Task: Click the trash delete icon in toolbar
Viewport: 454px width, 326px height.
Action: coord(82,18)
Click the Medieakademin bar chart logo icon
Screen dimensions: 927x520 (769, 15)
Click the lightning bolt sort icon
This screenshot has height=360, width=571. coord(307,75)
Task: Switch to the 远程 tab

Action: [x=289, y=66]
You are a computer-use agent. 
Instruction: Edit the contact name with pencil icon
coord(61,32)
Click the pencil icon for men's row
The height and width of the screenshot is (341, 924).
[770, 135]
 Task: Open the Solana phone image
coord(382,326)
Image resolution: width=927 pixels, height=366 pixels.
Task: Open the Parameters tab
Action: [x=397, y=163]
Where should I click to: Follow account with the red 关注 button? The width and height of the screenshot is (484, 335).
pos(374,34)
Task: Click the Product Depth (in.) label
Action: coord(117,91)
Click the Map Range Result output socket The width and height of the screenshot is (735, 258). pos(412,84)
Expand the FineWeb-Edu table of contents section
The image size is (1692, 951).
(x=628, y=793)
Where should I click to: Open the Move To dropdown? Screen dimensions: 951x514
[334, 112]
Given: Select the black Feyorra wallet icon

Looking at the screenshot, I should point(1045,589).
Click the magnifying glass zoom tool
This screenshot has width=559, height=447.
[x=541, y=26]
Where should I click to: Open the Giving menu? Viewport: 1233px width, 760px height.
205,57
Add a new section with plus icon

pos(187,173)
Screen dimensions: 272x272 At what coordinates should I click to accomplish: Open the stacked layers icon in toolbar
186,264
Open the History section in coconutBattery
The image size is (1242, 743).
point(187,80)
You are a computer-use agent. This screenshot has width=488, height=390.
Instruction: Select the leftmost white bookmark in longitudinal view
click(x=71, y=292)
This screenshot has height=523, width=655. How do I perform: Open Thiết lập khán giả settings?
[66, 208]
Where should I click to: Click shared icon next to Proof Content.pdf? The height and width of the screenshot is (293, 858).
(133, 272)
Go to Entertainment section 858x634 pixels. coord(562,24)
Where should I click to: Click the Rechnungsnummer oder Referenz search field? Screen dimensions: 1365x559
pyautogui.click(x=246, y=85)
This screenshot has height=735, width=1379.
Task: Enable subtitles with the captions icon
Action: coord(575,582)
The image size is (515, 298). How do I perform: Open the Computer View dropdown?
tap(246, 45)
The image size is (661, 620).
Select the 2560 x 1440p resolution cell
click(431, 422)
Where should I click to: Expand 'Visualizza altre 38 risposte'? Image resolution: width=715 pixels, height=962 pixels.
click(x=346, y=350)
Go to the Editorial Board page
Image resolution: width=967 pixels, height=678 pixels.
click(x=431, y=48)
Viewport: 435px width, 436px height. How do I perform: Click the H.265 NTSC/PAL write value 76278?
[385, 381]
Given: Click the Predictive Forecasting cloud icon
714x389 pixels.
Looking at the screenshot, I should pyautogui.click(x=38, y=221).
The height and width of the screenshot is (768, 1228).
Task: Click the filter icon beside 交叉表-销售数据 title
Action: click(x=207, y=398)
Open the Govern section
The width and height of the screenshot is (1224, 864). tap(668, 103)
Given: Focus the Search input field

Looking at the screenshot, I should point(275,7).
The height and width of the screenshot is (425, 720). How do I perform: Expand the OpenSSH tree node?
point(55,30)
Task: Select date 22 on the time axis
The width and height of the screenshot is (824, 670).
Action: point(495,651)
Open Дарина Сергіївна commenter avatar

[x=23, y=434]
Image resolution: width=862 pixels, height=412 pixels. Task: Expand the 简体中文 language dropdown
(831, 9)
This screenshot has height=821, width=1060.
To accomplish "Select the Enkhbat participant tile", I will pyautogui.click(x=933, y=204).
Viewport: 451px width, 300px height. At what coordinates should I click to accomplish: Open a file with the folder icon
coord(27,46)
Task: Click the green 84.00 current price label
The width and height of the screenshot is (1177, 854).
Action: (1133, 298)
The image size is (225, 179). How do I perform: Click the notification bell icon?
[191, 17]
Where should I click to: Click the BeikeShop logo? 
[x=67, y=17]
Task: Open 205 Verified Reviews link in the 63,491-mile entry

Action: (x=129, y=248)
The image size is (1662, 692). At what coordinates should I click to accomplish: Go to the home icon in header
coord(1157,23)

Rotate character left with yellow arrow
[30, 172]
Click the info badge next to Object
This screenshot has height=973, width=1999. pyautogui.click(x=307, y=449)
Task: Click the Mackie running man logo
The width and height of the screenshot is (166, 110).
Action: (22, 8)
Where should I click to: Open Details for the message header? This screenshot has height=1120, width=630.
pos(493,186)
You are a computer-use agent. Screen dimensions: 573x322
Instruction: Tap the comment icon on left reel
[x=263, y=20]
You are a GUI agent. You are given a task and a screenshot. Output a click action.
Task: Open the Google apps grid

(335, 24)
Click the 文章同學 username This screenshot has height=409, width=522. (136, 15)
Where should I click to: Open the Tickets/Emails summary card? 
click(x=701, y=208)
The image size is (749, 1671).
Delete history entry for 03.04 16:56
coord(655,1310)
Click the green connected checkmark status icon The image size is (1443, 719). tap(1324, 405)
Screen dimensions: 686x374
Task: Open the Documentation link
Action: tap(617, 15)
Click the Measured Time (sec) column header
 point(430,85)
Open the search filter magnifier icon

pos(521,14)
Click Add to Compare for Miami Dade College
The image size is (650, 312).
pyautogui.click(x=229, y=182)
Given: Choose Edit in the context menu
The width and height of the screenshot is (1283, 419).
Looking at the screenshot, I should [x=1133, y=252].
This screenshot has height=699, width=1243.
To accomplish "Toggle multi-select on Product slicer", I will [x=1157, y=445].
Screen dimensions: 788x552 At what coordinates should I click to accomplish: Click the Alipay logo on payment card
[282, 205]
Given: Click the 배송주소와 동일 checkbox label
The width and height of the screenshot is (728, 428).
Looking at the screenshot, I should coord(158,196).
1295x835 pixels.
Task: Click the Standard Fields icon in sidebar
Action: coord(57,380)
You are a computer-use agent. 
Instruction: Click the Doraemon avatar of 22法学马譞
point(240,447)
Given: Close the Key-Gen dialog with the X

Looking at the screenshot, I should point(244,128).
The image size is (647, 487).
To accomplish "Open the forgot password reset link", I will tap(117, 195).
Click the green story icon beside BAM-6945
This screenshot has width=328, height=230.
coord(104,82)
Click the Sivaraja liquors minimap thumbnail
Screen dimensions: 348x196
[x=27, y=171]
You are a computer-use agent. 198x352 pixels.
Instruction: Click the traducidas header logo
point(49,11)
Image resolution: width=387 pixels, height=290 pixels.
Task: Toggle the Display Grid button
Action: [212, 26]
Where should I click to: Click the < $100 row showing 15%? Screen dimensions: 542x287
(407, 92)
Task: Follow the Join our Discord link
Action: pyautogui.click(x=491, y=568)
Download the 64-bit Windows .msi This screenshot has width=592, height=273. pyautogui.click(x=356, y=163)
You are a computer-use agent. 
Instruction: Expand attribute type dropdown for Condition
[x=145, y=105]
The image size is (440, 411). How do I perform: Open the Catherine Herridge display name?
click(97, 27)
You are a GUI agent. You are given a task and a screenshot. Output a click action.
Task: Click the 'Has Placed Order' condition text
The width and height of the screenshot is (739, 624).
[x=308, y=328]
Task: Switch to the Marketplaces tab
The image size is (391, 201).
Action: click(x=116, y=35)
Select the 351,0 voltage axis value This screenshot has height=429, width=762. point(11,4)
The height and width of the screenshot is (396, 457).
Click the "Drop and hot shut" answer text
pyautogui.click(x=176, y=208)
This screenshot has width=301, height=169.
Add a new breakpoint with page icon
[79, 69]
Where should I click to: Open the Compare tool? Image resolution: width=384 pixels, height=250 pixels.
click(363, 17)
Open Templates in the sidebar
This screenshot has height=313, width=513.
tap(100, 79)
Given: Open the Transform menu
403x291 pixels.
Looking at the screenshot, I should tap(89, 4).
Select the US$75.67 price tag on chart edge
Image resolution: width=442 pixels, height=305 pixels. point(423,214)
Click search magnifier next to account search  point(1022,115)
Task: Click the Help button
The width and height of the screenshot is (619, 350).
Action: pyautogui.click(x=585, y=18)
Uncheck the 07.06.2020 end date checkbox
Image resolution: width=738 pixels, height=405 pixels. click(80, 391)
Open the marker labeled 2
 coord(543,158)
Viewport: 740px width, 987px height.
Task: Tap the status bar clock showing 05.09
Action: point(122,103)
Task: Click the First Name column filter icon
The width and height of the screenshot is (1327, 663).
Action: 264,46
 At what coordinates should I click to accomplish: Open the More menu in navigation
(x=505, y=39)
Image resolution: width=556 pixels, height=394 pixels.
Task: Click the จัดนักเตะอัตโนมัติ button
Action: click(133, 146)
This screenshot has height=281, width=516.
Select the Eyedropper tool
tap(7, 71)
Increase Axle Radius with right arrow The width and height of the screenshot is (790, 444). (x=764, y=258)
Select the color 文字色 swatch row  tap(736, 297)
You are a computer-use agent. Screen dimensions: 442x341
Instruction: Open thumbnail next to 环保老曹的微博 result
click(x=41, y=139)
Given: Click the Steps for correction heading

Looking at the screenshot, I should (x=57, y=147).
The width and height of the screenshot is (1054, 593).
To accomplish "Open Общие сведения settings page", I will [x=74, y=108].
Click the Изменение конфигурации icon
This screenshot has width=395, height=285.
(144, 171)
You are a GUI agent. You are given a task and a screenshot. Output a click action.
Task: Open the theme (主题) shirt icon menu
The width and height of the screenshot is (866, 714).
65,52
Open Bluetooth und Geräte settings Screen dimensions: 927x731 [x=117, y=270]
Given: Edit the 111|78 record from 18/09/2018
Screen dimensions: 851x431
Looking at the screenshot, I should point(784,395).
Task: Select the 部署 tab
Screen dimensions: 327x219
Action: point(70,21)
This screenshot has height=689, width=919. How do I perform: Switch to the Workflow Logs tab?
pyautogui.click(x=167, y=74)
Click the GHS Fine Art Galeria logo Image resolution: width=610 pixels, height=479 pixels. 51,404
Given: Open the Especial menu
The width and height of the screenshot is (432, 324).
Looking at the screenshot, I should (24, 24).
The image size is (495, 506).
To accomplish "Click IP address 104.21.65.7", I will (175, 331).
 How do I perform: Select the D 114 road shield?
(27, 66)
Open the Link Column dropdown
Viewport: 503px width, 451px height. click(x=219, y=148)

------------------------

Work out how many lines of the listing above include "axis"; the reply is that number alone.

2